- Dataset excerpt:

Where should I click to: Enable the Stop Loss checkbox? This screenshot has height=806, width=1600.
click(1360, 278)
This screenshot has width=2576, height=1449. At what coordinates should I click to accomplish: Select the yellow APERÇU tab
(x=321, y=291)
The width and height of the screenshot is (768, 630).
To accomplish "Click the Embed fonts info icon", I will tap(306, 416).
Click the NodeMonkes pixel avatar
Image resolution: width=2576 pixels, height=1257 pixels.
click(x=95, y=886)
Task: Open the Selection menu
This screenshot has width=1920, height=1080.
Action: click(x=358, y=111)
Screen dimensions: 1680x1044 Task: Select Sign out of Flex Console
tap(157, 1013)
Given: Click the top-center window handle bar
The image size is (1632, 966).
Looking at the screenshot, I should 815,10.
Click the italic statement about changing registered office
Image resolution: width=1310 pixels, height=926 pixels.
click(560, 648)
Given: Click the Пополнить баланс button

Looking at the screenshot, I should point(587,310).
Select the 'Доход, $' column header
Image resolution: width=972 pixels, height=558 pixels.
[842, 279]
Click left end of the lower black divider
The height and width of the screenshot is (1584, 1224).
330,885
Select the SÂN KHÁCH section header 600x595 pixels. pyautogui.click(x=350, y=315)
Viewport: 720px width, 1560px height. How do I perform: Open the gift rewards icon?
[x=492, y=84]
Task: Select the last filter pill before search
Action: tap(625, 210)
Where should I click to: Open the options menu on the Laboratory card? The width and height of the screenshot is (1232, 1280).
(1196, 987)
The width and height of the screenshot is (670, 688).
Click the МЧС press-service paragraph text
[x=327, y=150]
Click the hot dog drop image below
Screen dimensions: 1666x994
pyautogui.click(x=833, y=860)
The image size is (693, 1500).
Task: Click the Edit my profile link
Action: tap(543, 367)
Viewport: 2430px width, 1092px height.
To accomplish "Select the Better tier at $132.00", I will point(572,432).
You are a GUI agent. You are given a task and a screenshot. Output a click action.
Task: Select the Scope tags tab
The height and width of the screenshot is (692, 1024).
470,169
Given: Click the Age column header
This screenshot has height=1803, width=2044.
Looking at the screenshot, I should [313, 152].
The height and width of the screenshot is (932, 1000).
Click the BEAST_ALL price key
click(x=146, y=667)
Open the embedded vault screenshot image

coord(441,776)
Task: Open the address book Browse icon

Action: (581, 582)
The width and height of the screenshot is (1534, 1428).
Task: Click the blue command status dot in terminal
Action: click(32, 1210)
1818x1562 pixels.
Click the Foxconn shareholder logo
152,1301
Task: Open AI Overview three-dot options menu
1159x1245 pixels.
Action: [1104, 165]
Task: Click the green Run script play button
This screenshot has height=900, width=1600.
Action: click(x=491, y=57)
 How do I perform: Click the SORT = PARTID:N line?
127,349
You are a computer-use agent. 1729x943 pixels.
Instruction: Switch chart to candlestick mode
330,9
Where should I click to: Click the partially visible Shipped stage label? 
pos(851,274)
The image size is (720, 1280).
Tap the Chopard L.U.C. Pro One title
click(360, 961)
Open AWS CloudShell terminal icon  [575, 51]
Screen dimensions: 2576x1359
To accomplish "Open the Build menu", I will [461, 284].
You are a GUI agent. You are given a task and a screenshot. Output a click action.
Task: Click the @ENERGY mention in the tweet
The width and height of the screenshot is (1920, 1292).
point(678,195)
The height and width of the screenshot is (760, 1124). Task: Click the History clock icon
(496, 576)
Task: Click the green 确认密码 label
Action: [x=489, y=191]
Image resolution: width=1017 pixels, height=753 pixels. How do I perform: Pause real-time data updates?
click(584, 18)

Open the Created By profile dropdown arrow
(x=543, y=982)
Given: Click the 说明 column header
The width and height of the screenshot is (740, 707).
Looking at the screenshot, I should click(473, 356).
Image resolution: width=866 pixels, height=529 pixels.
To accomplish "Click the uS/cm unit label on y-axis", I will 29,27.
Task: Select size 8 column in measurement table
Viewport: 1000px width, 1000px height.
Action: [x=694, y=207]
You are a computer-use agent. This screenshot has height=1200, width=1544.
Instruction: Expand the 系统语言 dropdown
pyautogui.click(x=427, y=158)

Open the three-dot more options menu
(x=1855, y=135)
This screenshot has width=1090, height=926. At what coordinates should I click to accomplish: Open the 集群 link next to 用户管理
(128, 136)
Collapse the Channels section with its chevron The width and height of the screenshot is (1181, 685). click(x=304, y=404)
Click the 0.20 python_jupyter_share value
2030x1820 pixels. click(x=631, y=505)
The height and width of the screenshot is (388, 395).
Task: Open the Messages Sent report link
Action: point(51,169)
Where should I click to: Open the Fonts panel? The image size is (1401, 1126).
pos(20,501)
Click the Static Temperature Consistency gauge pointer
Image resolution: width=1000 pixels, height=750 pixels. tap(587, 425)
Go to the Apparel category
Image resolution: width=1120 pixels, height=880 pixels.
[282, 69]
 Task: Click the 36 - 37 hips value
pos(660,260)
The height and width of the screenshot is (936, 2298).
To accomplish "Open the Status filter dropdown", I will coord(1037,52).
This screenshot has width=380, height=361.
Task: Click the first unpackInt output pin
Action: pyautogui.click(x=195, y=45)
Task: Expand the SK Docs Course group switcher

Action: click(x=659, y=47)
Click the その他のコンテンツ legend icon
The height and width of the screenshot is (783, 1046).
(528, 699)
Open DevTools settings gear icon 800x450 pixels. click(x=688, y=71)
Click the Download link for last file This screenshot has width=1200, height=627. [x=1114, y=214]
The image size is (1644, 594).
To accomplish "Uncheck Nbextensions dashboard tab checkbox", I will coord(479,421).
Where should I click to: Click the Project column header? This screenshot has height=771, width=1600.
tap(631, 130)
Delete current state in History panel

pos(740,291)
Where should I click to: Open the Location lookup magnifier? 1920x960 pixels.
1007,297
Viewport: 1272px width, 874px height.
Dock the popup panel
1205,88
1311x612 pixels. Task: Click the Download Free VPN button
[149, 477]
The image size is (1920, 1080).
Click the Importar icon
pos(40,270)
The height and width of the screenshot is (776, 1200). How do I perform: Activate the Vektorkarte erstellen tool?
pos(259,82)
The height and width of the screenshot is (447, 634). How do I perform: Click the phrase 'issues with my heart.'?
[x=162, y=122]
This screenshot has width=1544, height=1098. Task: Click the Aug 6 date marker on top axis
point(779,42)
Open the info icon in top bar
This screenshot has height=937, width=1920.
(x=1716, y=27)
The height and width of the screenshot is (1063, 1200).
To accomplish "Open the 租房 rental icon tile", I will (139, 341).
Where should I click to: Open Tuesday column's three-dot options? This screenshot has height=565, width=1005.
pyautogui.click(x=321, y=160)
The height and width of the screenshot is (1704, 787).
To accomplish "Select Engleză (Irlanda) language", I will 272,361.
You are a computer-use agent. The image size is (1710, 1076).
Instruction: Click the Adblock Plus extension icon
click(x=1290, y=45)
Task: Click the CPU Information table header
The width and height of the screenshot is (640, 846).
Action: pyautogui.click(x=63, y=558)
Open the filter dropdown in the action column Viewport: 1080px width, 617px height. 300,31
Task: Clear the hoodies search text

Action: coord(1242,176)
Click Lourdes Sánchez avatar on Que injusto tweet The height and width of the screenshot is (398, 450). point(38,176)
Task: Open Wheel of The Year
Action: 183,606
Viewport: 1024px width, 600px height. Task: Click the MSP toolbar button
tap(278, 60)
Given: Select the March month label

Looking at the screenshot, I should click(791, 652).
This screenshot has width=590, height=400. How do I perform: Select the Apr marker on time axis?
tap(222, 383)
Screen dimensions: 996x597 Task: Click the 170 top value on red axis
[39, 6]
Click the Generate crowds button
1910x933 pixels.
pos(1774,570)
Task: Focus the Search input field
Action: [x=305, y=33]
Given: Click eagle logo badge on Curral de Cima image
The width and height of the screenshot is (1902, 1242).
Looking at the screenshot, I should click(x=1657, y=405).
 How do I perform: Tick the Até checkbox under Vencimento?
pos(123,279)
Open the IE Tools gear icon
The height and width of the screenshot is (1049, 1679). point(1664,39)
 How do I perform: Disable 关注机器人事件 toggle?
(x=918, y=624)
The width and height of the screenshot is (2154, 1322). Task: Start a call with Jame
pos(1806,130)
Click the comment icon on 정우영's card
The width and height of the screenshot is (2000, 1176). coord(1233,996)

- Given problem:
Return, character for character, the lines from the one that contains "Image resolution: width=1017" through the one that contains "Action: point(51,169)", including both of those lines.

- Output of the exercise:
Image resolution: width=1017 pixels, height=753 pixels. How do I perform: Pause real-time data updates?
click(584, 18)

Open the Created By profile dropdown arrow
(x=543, y=982)
Given: Click the 说明 column header
The width and height of the screenshot is (740, 707).
Looking at the screenshot, I should click(473, 356).
Image resolution: width=866 pixels, height=529 pixels.
To accomplish "Click the uS/cm unit label on y-axis", I will 29,27.
Task: Select size 8 column in measurement table
Viewport: 1000px width, 1000px height.
Action: [x=694, y=207]
You are a computer-use agent. This screenshot has height=1200, width=1544.
Instruction: Expand the 系统语言 dropdown
pyautogui.click(x=427, y=158)

Open the three-dot more options menu
(x=1855, y=135)
This screenshot has width=1090, height=926. At what coordinates should I click to accomplish: Open the 集群 link next to 用户管理
(128, 136)
Collapse the Channels section with its chevron The width and height of the screenshot is (1181, 685). click(x=304, y=404)
Click the 0.20 python_jupyter_share value
2030x1820 pixels. click(x=631, y=505)
The height and width of the screenshot is (388, 395).
Task: Open the Messages Sent report link
Action: point(51,169)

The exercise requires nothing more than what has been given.